On a purely legal basis you could dismiss now without liability for unfair dismissal. Employees must have 12 months service to be entitled to claim unfair dismissal or fall within the exceptions to the 12 month rule – which, unless there are other reasons for dismissal you have not disclosed, do not appear to apply in this case. As the individual cannot claim unfair dismissal then legally the procedure you adopt is irrelevant and there is no requirement to follow the ACAS procedures ie you can dismiss without warning, at the first meeting and without formally arranging the meeting.

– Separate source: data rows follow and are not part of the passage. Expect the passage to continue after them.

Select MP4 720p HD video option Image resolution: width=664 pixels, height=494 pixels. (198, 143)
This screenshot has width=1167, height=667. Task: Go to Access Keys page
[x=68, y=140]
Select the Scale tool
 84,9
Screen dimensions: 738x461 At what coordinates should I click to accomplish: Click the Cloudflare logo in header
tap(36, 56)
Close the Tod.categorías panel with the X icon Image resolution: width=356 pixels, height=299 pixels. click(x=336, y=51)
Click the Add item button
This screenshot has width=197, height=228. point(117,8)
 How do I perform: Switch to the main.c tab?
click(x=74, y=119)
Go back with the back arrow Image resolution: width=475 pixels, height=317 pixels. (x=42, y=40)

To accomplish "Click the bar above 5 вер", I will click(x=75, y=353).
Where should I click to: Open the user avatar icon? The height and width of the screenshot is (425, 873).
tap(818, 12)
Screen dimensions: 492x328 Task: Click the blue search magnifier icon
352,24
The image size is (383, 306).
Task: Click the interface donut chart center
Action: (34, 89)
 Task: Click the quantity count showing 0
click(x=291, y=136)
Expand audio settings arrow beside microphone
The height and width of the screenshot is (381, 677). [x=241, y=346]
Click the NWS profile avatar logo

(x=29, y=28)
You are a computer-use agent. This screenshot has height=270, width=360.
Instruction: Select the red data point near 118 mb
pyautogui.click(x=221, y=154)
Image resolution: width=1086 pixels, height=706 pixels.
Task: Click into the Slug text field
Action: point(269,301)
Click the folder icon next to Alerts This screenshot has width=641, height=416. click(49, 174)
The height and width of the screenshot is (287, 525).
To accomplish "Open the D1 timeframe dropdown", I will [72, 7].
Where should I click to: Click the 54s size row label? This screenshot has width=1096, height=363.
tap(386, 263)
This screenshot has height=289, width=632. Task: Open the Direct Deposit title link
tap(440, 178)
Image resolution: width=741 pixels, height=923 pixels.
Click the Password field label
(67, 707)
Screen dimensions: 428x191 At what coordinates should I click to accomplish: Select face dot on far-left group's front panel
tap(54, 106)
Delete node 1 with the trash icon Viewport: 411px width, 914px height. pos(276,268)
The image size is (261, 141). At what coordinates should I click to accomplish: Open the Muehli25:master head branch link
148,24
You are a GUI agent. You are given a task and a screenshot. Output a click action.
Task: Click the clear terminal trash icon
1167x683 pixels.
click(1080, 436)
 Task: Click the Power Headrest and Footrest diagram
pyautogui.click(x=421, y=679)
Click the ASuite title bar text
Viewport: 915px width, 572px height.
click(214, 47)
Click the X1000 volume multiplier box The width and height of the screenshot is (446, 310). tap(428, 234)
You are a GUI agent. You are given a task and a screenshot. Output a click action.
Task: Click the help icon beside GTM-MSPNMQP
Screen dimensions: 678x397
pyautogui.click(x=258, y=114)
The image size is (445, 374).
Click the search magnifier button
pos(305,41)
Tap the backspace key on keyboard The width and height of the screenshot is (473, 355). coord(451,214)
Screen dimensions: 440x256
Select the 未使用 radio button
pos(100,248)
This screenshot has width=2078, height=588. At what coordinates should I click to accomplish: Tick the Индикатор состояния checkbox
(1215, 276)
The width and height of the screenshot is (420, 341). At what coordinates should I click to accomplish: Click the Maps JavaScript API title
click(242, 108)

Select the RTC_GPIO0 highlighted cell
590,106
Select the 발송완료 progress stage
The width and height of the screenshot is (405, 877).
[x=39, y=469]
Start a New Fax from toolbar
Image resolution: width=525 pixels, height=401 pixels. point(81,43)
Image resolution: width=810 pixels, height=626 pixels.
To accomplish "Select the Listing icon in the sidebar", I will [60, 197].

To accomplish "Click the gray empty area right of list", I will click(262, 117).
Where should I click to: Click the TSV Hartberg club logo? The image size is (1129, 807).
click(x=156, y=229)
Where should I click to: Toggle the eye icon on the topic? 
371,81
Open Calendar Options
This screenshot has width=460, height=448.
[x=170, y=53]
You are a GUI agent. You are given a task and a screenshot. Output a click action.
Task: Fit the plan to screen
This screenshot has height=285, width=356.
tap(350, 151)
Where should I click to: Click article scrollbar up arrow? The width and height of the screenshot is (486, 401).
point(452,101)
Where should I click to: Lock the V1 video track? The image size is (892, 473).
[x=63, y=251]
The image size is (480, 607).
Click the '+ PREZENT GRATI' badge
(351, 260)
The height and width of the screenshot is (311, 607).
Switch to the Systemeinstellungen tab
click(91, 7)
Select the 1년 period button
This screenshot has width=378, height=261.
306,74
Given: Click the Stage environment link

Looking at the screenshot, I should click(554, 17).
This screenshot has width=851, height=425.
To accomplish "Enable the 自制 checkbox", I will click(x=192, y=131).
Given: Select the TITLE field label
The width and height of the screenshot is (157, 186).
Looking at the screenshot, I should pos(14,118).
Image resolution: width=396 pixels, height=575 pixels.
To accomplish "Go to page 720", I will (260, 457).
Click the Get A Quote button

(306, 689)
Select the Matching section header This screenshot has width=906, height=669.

However you quite rightly recognise the potential that the employee believes the dismissal maybe related to his race and bring a claim. For that reason, you should at the very least create a paper trail identifying the reasons for dismissal and proving that they are not race related but genuinely performance related. This maybe internal emails documenting complaints about his performance and adopting at the very least a more formal dismissal process ie invite letter setting out purpose of the meeting and the issues, holding a meeting and a decision letter. That should be enough to give you some protection. Absent documentary evidence it is your word against his!

2. We have had two employees who were stranded abroad due to the Volcanic Ash which has resulted them being absent from work for an extra 5 working days. What are they entitled to, if anything?

Much depends on what your contracts of employment say and your employee handbook and what they said to you when they first notified you about their absence. It may be that the contract allows you to deduct from holiday leave days absent from work due to delays in returning from holiday or when the individual contacted you they give you notice to take additional holidays (twice as much notice as the number of days leave is required under the Working Time Regulations).

However the most common scenario will be the absence should be treated as just that – absence. Unless the contract says otherwise you cannot force the employee to use those days as holiday, even if that is your preferred choice and nor can the employee force you to treat them as holidays where you would prefer not to.

However the absence should be viewed sympathetically and disciplinary action is certainly unlikely to be justified or in the interest of the Company. Best practice would be to try and reach an agreement for the days to be used from holidays or find some middle ground – the last thing you want is a de-motivated employee as that simply leads to future absences and poor production!